= Mexsana =

Medicated powder brand
Mexsana is an antiseptic medicated powder made of corn starch with additives such as eucalyptus oil, lemon oil, and fragrance. It is used to relieve itching and chafing as well as to absorb perspiration. The product is also used to treat severely chapped skin and other minor skin irritations.

A different medicated powder with the similar name of Mexana is sold in the Dominican Republic.

==Process==
The powder, mineral of less hardness in the Mohs scale, is the source that gives the name to the generic product used for personal hygienic purposes, and forms around 85% of the composition of the brand.

Initially, packages filled with huge amounts of this material, arranged in sacks of 25 kilograms each, are placed in warehouses that technically isolate the daily contamination, due to a sophisticated air flow mechanism.

==In popular culture==
A can of Mexsana brand heat powder can be found on the back of the Greatest Hits album of Mötley Crüe.

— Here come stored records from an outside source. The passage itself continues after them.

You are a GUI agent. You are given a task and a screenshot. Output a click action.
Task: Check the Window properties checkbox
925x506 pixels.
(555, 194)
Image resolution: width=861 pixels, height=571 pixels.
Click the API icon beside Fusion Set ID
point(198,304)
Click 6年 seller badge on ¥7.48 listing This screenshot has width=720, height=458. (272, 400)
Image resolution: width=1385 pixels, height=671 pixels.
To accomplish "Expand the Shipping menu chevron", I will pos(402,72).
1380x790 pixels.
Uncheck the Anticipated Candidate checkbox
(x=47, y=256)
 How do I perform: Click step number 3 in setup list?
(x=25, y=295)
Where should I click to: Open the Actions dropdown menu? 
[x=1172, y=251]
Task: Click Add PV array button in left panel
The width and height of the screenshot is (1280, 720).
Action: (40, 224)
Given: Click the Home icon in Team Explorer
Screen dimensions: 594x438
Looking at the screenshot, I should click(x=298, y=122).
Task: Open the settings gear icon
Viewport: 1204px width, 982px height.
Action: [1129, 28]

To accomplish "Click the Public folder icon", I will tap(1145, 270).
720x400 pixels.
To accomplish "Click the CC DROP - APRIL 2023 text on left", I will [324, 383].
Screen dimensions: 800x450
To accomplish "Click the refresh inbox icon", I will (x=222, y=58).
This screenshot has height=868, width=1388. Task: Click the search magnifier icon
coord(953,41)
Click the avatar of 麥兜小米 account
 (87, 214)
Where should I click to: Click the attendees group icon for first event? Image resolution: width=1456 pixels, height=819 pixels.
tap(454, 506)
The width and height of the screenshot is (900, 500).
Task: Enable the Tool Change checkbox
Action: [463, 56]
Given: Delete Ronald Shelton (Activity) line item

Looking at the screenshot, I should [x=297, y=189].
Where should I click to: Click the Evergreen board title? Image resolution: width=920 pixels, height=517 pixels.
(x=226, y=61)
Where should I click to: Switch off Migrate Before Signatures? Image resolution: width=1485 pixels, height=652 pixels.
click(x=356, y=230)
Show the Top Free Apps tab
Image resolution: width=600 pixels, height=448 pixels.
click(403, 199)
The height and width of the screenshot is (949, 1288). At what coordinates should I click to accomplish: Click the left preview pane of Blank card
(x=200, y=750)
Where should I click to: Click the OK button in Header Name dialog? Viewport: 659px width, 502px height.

==Products available by country==

=== Colombia ===
The brand has both powder and spray products available in the Colombian market (made by Bayer Andina):

===Powder===
- Talcos Mexsana
- Lady Mexsana
- Mexsana Avena
- mexsana nacional
- Independiente mexsana fe
- millo mexsana
- colsana
- argensana
- perusana
- brasana

===Sprays===
- Mexsana Pies
- Lady Mexsana Antibacterial
- Mexsana Pies Antiperspirant
- Mexsana Pies Ultra
- Mexsana Pies Avena

=== United States ===
As of 2025, Mexsana medicated powder is distributed in the US by Bayer HealthCare LLC.